What you should do —
All entries below are to be duplicated verbatim.

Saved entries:
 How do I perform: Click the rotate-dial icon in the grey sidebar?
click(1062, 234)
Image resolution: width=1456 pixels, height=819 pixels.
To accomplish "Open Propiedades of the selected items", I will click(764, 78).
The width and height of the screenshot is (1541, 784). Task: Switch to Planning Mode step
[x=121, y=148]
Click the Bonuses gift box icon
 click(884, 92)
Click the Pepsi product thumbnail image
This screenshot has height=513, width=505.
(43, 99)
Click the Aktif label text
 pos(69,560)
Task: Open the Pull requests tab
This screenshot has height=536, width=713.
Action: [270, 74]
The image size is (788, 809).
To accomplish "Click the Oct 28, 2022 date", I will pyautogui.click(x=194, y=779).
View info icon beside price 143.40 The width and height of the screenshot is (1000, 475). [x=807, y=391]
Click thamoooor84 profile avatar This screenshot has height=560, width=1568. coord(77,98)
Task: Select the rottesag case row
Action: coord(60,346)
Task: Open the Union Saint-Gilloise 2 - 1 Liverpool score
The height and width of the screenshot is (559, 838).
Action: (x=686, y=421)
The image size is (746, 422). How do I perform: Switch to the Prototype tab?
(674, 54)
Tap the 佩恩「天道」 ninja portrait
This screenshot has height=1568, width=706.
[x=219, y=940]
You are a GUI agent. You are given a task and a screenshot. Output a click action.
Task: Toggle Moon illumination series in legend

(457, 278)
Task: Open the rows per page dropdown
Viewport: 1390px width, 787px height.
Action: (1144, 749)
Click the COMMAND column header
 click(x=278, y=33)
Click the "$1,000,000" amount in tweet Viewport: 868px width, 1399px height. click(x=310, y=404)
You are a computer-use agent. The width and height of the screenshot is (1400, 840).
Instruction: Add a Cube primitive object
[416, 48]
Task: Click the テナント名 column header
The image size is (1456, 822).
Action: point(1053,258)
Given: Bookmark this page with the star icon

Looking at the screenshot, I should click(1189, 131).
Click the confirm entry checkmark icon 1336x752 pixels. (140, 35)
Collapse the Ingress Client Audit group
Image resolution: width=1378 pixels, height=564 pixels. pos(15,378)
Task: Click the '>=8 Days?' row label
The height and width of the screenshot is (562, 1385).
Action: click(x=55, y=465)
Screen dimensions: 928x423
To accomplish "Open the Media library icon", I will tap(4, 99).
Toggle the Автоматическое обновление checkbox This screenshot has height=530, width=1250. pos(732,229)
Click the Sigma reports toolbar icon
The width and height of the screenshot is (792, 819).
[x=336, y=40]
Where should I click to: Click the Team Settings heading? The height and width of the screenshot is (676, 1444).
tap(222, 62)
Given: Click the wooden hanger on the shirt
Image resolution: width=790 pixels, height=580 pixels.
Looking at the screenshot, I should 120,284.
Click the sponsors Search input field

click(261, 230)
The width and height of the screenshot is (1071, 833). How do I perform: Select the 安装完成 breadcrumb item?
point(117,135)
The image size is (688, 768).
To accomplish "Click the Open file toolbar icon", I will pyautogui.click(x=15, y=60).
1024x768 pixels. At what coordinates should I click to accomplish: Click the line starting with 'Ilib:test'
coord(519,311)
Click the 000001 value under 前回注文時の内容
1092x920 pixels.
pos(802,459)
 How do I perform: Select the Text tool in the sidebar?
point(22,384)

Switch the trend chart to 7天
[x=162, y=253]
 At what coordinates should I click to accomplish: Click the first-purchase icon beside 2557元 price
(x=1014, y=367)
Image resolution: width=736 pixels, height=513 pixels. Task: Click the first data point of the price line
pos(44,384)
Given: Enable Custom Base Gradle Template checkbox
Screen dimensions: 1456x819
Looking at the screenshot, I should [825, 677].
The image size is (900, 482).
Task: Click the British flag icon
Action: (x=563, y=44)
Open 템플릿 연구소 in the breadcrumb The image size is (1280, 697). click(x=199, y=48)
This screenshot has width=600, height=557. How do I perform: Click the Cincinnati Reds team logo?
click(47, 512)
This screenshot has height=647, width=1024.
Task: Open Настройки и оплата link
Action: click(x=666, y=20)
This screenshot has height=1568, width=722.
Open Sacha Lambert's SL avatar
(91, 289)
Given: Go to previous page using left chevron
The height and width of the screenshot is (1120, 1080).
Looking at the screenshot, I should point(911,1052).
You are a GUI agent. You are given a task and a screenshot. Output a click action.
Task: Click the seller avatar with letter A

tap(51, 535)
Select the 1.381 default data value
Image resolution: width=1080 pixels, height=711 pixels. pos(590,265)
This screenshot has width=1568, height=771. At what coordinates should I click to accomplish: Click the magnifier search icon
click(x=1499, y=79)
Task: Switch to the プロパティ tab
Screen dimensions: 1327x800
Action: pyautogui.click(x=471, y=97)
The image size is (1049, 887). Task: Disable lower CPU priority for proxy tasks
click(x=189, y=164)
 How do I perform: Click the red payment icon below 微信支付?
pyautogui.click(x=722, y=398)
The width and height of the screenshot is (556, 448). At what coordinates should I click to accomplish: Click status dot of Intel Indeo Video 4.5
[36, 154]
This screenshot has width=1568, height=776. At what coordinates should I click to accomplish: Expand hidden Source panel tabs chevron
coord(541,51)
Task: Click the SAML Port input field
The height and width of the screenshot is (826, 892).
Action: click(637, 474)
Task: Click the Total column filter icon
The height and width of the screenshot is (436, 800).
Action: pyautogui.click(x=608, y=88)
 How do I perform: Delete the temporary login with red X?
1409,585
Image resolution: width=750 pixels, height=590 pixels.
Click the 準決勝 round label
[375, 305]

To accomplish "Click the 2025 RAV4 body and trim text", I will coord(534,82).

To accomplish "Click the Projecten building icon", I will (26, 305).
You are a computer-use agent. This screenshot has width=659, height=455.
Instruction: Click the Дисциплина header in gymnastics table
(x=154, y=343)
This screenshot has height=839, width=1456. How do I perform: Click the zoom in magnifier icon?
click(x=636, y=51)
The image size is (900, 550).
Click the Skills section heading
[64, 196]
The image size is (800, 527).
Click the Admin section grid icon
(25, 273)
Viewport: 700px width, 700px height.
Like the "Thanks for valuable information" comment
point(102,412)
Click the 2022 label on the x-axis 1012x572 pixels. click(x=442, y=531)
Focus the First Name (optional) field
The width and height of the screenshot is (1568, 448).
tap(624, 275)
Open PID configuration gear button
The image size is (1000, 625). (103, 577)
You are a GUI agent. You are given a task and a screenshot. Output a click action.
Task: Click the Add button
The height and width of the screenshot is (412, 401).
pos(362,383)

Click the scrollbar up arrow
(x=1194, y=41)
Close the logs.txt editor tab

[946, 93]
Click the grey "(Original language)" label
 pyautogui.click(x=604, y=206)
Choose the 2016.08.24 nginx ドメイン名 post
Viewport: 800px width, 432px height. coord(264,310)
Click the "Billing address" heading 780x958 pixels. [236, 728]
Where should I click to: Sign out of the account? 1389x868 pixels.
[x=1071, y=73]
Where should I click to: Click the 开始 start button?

Answer box —
 How do I perform: Click the rotate-dial icon in the grey sidebar?
click(1062, 234)
Image resolution: width=1456 pixels, height=819 pixels.
To accomplish "Open Propiedades of the selected items", I will click(764, 78).
The width and height of the screenshot is (1541, 784). Task: Switch to Planning Mode step
[x=121, y=148]
Click the Bonuses gift box icon
 click(884, 92)
Click the Pepsi product thumbnail image
This screenshot has height=513, width=505.
(43, 99)
Click the Aktif label text
 pos(69,560)
Task: Open the Pull requests tab
This screenshot has height=536, width=713.
Action: [270, 74]
The image size is (788, 809).
To accomplish "Click the Oct 28, 2022 date", I will pyautogui.click(x=194, y=779).
View info icon beside price 143.40 The width and height of the screenshot is (1000, 475). [x=807, y=391]
Click thamoooor84 profile avatar This screenshot has height=560, width=1568. coord(77,98)
Task: Select the rottesag case row
Action: coord(60,346)
Task: Open the Union Saint-Gilloise 2 - 1 Liverpool score
The height and width of the screenshot is (559, 838).
Action: (x=686, y=421)
The image size is (746, 422). How do I perform: Switch to the Prototype tab?
(674, 54)
Tap the 佩恩「天道」 ninja portrait
This screenshot has height=1568, width=706.
[x=219, y=940]
You are a GUI agent. You are given a task and a screenshot. Output a click action.
Task: Toggle Moon illumination series in legend

(457, 278)
Task: Open the rows per page dropdown
Viewport: 1390px width, 787px height.
Action: (1144, 749)
Click the COMMAND column header
 click(x=278, y=33)
Click the "$1,000,000" amount in tweet Viewport: 868px width, 1399px height. click(x=310, y=404)
You are a computer-use agent. The width and height of the screenshot is (1400, 840).
Instruction: Add a Cube primitive object
[416, 48]
Task: Click the テナント名 column header
The image size is (1456, 822).
Action: point(1053,258)
Given: Bookmark this page with the star icon

Looking at the screenshot, I should click(1189, 131).
Click the confirm entry checkmark icon 1336x752 pixels. (140, 35)
Collapse the Ingress Client Audit group
Image resolution: width=1378 pixels, height=564 pixels. pos(15,378)
Task: Click the '>=8 Days?' row label
The height and width of the screenshot is (562, 1385).
Action: click(x=55, y=465)
Screen dimensions: 928x423
To accomplish "Open the Media library icon", I will tap(4, 99).
Toggle the Автоматическое обновление checkbox This screenshot has height=530, width=1250. pos(732,229)
Click the Sigma reports toolbar icon
The width and height of the screenshot is (792, 819).
[x=336, y=40]
Where should I click to: Click the Team Settings heading? The height and width of the screenshot is (676, 1444).
tap(222, 62)
Given: Click the wooden hanger on the shirt
Image resolution: width=790 pixels, height=580 pixels.
Looking at the screenshot, I should 120,284.
Click the sponsors Search input field

click(261, 230)
The width and height of the screenshot is (1071, 833). How do I perform: Select the 安装完成 breadcrumb item?
point(117,135)
The image size is (688, 768).
To accomplish "Click the Open file toolbar icon", I will pyautogui.click(x=15, y=60).
1024x768 pixels. At what coordinates should I click to accomplish: Click the line starting with 'Ilib:test'
coord(519,311)
Click the 000001 value under 前回注文時の内容
1092x920 pixels.
pos(802,459)
 How do I perform: Select the Text tool in the sidebar?
point(22,384)

Switch the trend chart to 7天
[x=162, y=253]
 At what coordinates should I click to accomplish: Click the first-purchase icon beside 2557元 price
(x=1014, y=367)
Image resolution: width=736 pixels, height=513 pixels. Task: Click the first data point of the price line
pos(44,384)
Given: Enable Custom Base Gradle Template checkbox
Screen dimensions: 1456x819
Looking at the screenshot, I should [825, 677].
The image size is (900, 482).
Task: Click the British flag icon
Action: (x=563, y=44)
Open 템플릿 연구소 in the breadcrumb The image size is (1280, 697). click(x=199, y=48)
This screenshot has width=600, height=557. How do I perform: Click the Cincinnati Reds team logo?
click(47, 512)
This screenshot has height=647, width=1024.
Task: Open Настройки и оплата link
Action: click(x=666, y=20)
This screenshot has height=1568, width=722.
Open Sacha Lambert's SL avatar
(91, 289)
Given: Go to previous page using left chevron
The height and width of the screenshot is (1120, 1080).
Looking at the screenshot, I should point(911,1052).
You are a GUI agent. You are given a task and a screenshot. Output a click action.
Task: Click the seller avatar with letter A

tap(51, 535)
Select the 1.381 default data value
Image resolution: width=1080 pixels, height=711 pixels. pos(590,265)
This screenshot has width=1568, height=771. At what coordinates should I click to accomplish: Click the magnifier search icon
click(x=1499, y=79)
Task: Switch to the プロパティ tab
Screen dimensions: 1327x800
Action: pyautogui.click(x=471, y=97)
The image size is (1049, 887). Task: Disable lower CPU priority for proxy tasks
click(x=189, y=164)
 How do I perform: Click the red payment icon below 微信支付?
pyautogui.click(x=722, y=398)
The width and height of the screenshot is (556, 448). At what coordinates should I click to accomplish: Click status dot of Intel Indeo Video 4.5
[36, 154]
This screenshot has width=1568, height=776. At what coordinates should I click to accomplish: Expand hidden Source panel tabs chevron
coord(541,51)
Task: Click the SAML Port input field
The height and width of the screenshot is (826, 892).
Action: click(637, 474)
Task: Click the Total column filter icon
The height and width of the screenshot is (436, 800).
Action: pyautogui.click(x=608, y=88)
 How do I perform: Delete the temporary login with red X?
1409,585
Image resolution: width=750 pixels, height=590 pixels.
Click the 準決勝 round label
[375, 305]

To accomplish "Click the 2025 RAV4 body and trim text", I will coord(534,82).

To accomplish "Click the Projecten building icon", I will (26, 305).
You are a computer-use agent. This screenshot has width=659, height=455.
Instruction: Click the Дисциплина header in gymnastics table
(x=154, y=343)
This screenshot has height=839, width=1456. How do I perform: Click the zoom in magnifier icon?
click(x=636, y=51)
The image size is (900, 550).
Click the Skills section heading
[64, 196]
The image size is (800, 527).
Click the Admin section grid icon
(25, 273)
Viewport: 700px width, 700px height.
Like the "Thanks for valuable information" comment
point(102,412)
Click the 2022 label on the x-axis 1012x572 pixels. click(x=442, y=531)
Focus the First Name (optional) field
The width and height of the screenshot is (1568, 448).
tap(624, 275)
Open PID configuration gear button
The image size is (1000, 625). (103, 577)
You are a GUI agent. You are given a task and a screenshot. Output a click action.
Task: Click the Add button
The height and width of the screenshot is (412, 401).
pos(362,383)

Click the scrollbar up arrow
(x=1194, y=41)
Close the logs.txt editor tab

[946, 93]
Click the grey "(Original language)" label
 pyautogui.click(x=604, y=206)
Choose the 2016.08.24 nginx ドメイン名 post
Viewport: 800px width, 432px height. coord(264,310)
Click the "Billing address" heading 780x958 pixels. [236, 728]
Where should I click to: Sign out of the account? 1389x868 pixels.
[x=1071, y=73]
Where should I click to: Click the 开始 start button?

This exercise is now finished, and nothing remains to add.